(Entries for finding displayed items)

(begin)

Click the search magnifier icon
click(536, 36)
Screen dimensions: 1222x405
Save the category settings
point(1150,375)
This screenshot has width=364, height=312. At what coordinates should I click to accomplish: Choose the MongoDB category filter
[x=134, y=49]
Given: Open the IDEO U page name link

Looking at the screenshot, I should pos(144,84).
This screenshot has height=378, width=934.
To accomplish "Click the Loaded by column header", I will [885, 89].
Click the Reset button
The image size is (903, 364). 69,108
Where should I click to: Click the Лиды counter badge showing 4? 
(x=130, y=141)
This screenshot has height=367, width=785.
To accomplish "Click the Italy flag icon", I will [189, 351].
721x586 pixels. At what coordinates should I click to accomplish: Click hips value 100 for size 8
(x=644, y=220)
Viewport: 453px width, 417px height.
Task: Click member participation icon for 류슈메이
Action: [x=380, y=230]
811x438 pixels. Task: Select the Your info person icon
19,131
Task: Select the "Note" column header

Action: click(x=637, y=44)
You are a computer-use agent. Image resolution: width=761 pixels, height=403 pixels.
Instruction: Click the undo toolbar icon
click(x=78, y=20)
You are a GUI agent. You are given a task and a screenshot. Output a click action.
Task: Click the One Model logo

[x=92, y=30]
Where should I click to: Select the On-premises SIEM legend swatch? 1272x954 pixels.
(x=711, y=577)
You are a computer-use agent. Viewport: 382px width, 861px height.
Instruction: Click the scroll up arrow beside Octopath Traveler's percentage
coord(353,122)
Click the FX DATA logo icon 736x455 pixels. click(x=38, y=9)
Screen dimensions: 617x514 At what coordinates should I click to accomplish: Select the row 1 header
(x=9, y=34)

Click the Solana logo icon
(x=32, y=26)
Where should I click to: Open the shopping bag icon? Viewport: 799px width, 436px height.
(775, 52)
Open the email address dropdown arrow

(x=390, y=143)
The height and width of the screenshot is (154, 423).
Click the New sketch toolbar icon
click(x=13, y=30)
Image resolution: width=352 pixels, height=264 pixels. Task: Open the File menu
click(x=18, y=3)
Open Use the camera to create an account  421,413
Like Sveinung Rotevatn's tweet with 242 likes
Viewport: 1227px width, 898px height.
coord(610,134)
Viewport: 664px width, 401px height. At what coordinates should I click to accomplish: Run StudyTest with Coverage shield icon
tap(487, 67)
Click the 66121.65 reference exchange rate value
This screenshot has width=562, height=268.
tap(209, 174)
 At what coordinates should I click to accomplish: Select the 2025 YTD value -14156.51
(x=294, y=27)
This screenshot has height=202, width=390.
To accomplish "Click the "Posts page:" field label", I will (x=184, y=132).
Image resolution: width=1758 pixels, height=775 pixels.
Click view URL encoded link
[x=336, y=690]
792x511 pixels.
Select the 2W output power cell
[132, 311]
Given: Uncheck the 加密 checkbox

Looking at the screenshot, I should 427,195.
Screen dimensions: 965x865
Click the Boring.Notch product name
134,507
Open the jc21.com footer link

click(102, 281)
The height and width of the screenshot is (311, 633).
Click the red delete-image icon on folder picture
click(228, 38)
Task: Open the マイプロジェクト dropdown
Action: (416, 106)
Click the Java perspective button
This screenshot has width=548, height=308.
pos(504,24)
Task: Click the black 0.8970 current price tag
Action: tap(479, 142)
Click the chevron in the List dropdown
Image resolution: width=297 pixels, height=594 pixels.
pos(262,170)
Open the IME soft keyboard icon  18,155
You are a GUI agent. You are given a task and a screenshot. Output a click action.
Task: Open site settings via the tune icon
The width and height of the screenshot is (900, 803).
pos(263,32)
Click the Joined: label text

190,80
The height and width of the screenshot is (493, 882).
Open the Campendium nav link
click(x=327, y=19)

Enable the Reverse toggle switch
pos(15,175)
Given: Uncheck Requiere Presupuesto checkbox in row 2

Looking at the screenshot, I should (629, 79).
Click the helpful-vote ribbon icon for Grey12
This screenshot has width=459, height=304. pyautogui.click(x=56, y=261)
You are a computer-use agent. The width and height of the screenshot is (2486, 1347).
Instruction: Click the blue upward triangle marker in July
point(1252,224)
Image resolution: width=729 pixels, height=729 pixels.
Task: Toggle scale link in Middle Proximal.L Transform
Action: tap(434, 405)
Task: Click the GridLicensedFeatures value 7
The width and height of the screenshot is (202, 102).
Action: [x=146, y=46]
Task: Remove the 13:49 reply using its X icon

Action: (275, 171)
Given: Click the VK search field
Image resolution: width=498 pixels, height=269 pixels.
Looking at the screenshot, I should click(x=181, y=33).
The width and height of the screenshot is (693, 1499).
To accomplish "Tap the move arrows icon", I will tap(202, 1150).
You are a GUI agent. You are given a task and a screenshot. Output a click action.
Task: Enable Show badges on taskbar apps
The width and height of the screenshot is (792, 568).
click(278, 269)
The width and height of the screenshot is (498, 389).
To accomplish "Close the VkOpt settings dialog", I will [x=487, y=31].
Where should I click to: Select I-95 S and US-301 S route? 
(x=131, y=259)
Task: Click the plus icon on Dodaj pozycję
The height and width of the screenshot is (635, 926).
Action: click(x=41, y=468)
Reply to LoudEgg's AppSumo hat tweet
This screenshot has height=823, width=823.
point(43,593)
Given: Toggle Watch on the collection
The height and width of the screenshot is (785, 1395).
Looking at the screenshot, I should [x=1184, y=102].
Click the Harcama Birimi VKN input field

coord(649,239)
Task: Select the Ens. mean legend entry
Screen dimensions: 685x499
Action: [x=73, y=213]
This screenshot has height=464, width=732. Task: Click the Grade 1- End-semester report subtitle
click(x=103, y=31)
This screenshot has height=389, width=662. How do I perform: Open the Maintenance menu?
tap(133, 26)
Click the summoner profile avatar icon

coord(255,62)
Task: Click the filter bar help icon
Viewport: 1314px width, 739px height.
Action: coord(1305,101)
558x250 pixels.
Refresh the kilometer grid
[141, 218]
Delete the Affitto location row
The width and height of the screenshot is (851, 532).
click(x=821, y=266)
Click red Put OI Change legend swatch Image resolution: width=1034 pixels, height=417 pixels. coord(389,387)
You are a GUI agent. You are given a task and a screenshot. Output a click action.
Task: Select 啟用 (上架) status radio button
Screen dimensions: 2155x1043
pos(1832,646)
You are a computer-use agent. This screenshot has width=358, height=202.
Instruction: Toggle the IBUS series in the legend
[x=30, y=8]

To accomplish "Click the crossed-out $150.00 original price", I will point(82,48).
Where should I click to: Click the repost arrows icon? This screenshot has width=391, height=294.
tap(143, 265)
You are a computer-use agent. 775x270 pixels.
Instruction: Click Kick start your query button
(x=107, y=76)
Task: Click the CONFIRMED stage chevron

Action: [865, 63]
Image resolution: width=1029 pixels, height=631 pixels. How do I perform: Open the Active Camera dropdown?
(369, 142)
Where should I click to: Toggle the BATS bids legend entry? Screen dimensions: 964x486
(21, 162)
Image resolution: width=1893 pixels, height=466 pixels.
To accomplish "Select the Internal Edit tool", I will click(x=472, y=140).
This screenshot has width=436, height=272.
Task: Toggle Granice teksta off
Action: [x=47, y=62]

(end)

GOAL
Repeat the entries above word for word, starting at the line that contains "Given: Toggle Watch on the collection" and ending after the line that contains "Click red Put".

COMPLETE RESPONSE
Given: Toggle Watch on the collection
The height and width of the screenshot is (785, 1395).
Looking at the screenshot, I should [x=1184, y=102].
Click the Harcama Birimi VKN input field

coord(649,239)
Task: Select the Ens. mean legend entry
Screen dimensions: 685x499
Action: [x=73, y=213]
This screenshot has height=464, width=732. Task: Click the Grade 1- End-semester report subtitle
click(x=103, y=31)
This screenshot has height=389, width=662. How do I perform: Open the Maintenance menu?
tap(133, 26)
Click the summoner profile avatar icon

coord(255,62)
Task: Click the filter bar help icon
Viewport: 1314px width, 739px height.
Action: coord(1305,101)
558x250 pixels.
Refresh the kilometer grid
[141, 218]
Delete the Affitto location row
The width and height of the screenshot is (851, 532).
click(x=821, y=266)
Click red Put OI Change legend swatch Image resolution: width=1034 pixels, height=417 pixels. coord(389,387)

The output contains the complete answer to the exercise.